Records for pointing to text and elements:

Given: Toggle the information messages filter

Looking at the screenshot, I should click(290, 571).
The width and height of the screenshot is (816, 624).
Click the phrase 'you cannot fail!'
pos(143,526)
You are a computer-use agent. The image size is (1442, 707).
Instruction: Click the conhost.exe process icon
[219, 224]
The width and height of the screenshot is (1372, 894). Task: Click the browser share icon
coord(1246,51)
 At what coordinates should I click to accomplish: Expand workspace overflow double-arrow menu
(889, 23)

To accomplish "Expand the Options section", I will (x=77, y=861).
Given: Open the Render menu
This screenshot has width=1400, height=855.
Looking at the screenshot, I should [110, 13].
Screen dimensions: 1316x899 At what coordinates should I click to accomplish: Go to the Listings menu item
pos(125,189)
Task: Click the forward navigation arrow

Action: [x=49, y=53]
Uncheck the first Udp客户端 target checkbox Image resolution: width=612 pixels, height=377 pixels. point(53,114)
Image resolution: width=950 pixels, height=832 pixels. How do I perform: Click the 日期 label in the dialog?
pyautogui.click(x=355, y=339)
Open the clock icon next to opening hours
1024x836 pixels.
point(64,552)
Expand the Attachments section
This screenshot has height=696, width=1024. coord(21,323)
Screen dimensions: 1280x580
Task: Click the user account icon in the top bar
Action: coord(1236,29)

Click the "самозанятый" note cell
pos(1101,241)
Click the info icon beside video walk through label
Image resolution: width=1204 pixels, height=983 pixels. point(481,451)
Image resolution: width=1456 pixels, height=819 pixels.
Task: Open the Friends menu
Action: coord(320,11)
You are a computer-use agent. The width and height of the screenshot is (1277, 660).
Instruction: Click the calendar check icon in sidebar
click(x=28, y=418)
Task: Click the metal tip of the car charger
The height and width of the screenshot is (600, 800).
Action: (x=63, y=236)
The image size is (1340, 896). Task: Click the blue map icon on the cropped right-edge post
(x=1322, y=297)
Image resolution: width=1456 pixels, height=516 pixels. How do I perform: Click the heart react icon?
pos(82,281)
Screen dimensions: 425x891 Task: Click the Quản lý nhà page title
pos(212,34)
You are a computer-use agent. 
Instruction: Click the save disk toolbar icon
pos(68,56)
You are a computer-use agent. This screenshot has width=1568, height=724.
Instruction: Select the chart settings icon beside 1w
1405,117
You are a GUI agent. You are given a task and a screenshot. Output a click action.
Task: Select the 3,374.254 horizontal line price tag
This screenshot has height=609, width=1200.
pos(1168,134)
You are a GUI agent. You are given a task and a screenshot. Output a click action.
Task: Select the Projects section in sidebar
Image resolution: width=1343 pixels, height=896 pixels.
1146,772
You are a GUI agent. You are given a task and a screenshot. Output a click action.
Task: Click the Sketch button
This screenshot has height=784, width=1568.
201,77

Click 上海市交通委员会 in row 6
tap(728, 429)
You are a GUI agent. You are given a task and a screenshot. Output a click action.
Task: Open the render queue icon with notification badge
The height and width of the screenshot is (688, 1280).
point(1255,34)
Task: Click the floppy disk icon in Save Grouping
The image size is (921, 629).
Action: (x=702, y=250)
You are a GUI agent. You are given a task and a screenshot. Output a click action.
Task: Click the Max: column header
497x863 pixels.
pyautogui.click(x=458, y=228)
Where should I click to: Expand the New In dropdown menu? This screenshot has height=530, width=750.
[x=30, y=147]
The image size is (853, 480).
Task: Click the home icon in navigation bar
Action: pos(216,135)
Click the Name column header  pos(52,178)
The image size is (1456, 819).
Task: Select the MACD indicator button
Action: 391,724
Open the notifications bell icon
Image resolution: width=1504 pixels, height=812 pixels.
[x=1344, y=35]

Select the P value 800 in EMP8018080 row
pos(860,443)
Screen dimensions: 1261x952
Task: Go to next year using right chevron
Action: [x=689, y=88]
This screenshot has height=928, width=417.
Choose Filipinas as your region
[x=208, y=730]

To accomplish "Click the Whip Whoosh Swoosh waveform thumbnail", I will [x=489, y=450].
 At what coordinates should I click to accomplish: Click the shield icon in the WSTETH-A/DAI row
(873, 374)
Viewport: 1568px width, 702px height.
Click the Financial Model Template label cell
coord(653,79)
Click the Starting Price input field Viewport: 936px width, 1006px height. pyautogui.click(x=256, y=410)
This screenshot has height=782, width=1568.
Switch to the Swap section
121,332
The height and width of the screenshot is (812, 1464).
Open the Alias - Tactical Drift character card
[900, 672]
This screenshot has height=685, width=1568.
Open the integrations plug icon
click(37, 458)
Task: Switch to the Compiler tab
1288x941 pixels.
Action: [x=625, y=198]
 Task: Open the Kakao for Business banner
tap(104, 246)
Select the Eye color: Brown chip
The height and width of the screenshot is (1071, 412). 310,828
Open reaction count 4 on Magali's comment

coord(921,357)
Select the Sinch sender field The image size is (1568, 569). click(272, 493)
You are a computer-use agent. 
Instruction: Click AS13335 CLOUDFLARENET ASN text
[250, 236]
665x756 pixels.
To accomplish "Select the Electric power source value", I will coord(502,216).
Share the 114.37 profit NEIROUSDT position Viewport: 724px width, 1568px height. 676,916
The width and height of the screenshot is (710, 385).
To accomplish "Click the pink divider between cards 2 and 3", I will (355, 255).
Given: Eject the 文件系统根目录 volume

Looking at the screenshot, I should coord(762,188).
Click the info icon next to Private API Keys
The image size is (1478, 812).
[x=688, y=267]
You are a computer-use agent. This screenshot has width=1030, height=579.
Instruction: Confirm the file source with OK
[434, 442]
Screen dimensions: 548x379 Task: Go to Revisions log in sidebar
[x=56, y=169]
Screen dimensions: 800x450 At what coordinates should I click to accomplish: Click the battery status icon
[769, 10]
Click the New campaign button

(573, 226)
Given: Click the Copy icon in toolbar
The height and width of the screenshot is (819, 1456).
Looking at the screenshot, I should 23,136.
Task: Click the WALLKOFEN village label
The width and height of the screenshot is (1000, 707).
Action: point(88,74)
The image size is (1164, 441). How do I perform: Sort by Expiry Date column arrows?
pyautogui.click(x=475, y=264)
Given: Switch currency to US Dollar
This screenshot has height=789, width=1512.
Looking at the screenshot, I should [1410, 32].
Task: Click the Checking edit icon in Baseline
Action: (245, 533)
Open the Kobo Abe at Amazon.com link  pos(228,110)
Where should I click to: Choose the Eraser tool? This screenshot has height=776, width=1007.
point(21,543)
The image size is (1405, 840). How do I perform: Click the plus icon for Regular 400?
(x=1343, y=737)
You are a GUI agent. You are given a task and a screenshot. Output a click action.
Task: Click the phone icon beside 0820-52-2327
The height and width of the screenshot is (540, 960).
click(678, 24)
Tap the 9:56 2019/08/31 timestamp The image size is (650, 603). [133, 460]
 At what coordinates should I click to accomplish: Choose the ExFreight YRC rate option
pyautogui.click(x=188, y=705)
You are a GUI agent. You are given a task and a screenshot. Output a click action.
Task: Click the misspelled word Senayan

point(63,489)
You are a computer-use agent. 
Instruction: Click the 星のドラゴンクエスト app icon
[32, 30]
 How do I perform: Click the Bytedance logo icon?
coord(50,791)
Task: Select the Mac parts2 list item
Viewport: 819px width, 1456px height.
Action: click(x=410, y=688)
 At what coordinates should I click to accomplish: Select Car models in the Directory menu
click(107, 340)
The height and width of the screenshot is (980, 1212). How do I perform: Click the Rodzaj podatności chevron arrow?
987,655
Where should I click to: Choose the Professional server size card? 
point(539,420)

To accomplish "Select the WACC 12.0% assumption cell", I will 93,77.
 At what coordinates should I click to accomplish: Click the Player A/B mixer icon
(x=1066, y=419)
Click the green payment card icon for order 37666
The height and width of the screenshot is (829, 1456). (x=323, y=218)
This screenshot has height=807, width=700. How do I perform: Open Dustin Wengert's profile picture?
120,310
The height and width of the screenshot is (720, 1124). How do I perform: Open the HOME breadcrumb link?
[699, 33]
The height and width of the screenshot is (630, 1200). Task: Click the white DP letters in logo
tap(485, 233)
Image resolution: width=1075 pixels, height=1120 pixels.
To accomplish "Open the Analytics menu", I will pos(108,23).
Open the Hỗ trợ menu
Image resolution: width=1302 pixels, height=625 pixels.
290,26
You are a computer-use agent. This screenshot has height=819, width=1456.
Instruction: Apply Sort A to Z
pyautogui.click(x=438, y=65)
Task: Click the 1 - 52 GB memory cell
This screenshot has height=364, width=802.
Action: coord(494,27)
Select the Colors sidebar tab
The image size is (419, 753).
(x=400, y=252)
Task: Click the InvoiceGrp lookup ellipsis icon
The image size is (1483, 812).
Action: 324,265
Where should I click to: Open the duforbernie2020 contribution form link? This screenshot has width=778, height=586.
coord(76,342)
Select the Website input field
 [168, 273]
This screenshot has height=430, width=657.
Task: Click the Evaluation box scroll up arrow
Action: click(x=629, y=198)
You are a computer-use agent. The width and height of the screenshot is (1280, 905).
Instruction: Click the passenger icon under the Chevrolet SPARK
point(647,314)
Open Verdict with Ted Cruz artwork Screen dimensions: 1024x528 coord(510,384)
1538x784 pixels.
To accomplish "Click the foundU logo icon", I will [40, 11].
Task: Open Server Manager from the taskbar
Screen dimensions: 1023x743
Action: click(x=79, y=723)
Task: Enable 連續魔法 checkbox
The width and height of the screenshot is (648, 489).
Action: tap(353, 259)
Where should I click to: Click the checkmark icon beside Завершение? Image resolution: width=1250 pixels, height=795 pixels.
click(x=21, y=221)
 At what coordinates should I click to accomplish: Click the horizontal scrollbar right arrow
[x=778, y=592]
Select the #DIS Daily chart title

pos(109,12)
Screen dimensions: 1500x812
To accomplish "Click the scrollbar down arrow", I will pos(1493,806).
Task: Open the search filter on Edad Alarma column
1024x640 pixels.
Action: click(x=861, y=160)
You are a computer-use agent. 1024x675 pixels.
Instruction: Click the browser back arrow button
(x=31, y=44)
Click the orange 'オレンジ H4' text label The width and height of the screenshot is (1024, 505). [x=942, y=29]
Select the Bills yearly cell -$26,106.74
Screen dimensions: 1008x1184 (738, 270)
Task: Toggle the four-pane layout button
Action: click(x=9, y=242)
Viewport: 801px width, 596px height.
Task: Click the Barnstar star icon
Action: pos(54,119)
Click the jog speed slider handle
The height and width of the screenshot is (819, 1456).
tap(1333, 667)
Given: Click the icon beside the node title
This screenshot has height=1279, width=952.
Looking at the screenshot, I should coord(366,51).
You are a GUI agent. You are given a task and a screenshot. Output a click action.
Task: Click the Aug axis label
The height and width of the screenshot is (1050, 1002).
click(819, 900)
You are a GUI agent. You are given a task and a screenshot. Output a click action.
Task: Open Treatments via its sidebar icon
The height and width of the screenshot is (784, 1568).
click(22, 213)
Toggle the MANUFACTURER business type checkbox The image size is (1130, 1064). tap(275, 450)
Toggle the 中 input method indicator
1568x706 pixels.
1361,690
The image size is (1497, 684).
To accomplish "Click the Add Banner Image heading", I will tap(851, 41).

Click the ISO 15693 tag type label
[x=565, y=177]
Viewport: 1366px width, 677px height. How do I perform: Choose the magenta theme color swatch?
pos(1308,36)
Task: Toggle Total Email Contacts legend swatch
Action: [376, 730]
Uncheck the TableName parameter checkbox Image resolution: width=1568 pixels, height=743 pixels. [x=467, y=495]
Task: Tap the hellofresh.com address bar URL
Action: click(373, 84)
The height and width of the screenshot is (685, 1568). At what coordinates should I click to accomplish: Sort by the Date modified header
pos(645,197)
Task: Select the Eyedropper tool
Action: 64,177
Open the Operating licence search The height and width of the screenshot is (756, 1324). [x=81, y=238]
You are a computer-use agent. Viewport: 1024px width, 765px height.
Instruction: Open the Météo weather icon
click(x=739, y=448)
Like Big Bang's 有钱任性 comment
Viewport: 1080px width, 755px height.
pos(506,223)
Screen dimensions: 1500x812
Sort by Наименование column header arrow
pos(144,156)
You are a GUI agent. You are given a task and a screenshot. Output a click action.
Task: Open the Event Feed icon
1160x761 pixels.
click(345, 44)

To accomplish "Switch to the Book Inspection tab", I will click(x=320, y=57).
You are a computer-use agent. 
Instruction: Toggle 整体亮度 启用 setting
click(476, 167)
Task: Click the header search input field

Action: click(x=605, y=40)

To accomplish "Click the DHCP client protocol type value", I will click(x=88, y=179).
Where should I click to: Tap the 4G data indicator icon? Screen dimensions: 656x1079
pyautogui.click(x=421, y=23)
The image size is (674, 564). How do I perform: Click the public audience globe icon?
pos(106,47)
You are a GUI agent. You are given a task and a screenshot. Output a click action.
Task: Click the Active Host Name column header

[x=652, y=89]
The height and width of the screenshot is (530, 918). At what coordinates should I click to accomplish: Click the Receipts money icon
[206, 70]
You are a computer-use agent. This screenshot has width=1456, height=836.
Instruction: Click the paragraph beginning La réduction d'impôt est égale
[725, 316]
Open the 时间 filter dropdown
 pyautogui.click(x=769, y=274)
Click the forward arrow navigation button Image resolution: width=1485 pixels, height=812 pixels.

Work to be completed: Please rewrite the records from their start through the line holding "pos(212,34)", inclusive, and substitute "Settings section" for "Options section". Keep everything else unchanged.

Answer to the problem:
Given: Toggle the information messages filter

Looking at the screenshot, I should click(290, 571).
The width and height of the screenshot is (816, 624).
Click the phrase 'you cannot fail!'
pos(143,526)
You are a computer-use agent. The image size is (1442, 707).
Instruction: Click the conhost.exe process icon
[219, 224]
The width and height of the screenshot is (1372, 894). Task: Click the browser share icon
coord(1246,51)
 At what coordinates should I click to accomplish: Expand workspace overflow double-arrow menu
(889, 23)

To accomplish "Expand the Settings section", I will (x=77, y=861).
Given: Open the Render menu
This screenshot has width=1400, height=855.
Looking at the screenshot, I should [110, 13].
Screen dimensions: 1316x899 At what coordinates should I click to accomplish: Go to the Listings menu item
pos(125,189)
Task: Click the forward navigation arrow

Action: [x=49, y=53]
Uncheck the first Udp客户端 target checkbox Image resolution: width=612 pixels, height=377 pixels. point(53,114)
Image resolution: width=950 pixels, height=832 pixels. How do I perform: Click the 日期 label in the dialog?
pyautogui.click(x=355, y=339)
Open the clock icon next to opening hours
1024x836 pixels.
point(64,552)
Expand the Attachments section
This screenshot has height=696, width=1024. coord(21,323)
Screen dimensions: 1280x580
Task: Click the user account icon in the top bar
Action: coord(1236,29)

Click the "самозанятый" note cell
pos(1101,241)
Click the info icon beside video walk through label
Image resolution: width=1204 pixels, height=983 pixels. point(481,451)
Image resolution: width=1456 pixels, height=819 pixels.
Task: Open the Friends menu
Action: coord(320,11)
You are a computer-use agent. The width and height of the screenshot is (1277, 660).
Instruction: Click the calendar check icon in sidebar
click(x=28, y=418)
Task: Click the metal tip of the car charger
The height and width of the screenshot is (600, 800).
Action: (x=63, y=236)
The image size is (1340, 896). Task: Click the blue map icon on the cropped right-edge post
(x=1322, y=297)
Image resolution: width=1456 pixels, height=516 pixels. How do I perform: Click the heart react icon?
pos(82,281)
Screen dimensions: 425x891 Task: Click the Quản lý nhà page title
pos(212,34)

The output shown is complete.